To the archives! As part of their “Preserving American Freedom” digital history project, the Historical Society of Pennsylvania has posted a draft of the Articles of Confederation by John Dickinson from June of 1776 that includes many ideas unused in the final form of the Articles. It is well presented with both digital scans of the entire document and a transcription.
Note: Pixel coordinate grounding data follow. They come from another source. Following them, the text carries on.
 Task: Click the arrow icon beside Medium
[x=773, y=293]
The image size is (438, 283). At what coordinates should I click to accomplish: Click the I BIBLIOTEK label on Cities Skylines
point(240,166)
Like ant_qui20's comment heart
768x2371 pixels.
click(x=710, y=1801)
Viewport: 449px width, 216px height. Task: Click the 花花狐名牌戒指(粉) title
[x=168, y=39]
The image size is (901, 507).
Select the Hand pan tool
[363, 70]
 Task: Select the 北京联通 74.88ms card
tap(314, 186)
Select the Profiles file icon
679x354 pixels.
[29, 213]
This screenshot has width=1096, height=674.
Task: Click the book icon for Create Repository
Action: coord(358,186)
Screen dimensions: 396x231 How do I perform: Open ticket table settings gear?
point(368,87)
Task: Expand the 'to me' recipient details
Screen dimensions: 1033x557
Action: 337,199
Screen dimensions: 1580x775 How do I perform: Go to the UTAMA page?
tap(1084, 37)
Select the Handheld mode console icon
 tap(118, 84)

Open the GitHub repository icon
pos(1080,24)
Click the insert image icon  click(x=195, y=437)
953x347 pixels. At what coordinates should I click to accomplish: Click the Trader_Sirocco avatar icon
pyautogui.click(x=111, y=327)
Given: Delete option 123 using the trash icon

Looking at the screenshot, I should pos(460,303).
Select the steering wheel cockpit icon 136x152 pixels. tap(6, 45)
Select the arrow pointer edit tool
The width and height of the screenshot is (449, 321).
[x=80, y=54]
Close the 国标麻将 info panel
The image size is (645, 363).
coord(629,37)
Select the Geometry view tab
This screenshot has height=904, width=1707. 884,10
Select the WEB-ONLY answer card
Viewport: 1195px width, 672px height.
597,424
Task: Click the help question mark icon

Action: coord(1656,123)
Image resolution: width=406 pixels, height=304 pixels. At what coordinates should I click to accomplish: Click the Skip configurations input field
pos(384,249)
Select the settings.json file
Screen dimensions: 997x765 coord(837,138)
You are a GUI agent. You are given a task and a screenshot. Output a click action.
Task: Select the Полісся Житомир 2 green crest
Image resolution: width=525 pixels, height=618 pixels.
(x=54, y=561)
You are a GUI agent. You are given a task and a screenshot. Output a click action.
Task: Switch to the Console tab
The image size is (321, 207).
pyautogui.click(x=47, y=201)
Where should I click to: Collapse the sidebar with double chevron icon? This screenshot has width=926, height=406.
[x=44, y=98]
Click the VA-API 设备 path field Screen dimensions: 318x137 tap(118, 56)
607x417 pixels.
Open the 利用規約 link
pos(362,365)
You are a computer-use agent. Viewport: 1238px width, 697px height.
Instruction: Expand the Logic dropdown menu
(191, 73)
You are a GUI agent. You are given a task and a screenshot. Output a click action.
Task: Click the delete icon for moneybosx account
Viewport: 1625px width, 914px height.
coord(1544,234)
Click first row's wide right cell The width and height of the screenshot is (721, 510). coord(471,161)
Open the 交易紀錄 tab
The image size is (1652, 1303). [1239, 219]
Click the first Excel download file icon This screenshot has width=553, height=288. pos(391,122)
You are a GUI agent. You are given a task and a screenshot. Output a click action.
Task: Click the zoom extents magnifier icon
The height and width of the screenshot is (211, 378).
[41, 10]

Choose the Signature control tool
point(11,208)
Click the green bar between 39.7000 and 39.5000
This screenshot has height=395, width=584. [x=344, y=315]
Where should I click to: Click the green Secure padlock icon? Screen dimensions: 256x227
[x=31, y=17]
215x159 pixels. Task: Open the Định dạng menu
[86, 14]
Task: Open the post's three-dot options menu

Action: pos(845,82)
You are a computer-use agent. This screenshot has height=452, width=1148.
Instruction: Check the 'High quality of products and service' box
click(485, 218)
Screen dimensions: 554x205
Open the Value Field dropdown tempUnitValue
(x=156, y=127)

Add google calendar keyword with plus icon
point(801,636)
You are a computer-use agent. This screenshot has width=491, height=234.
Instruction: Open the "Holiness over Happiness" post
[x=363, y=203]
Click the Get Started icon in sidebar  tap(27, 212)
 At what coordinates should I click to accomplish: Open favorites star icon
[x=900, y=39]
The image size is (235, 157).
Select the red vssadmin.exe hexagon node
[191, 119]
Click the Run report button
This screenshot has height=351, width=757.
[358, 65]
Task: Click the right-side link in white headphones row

In non-digital archives news, a 52-year old Chicago contractor named Rufus McDonald recently discovered the papers of Harvard’s first African-American graduate, Richard T. Greener, while cleaning out an attic. McDonald sold two documents to the University of South Carolina for $52,000 and entered talks with Harvard to purchase the rest. But after having the documents appraised at $65,000, McDonald was more than a little disappointed when Harvard offered him only $7,500 for the collection. “Sick of Harvard’s BS,” he is quoted in the Chicago Sun Times threatening to “roast and burn” the documents if Harvard doesn’t make him a more acceptable offer.
In somewhat related news, the New York Times’ academic reporter/writer, Jennifer Scheussler, writes about Craig Steven Wilder’s new book, Ebony and Ivy: Race, Slavery, and the Troubled History of America’s Universities (New York: Bloomsbury Press, 2013).
Some other items of note include the potential discovery a prehistoric ceremonial site in Maryland, Ta-Nehisi Coates’s response to the Confederate flag at a protest outside the White House, latinamericavisualized‘s take on a better critique of Columbus Day, a Daily Kos piece that finds the origins of the shutdown in David Hackett Fischer’s Albion’s Seed, and the Daily Beast’s interview with James McPherson on the 25th anniversary of Battle Cry of Freedom.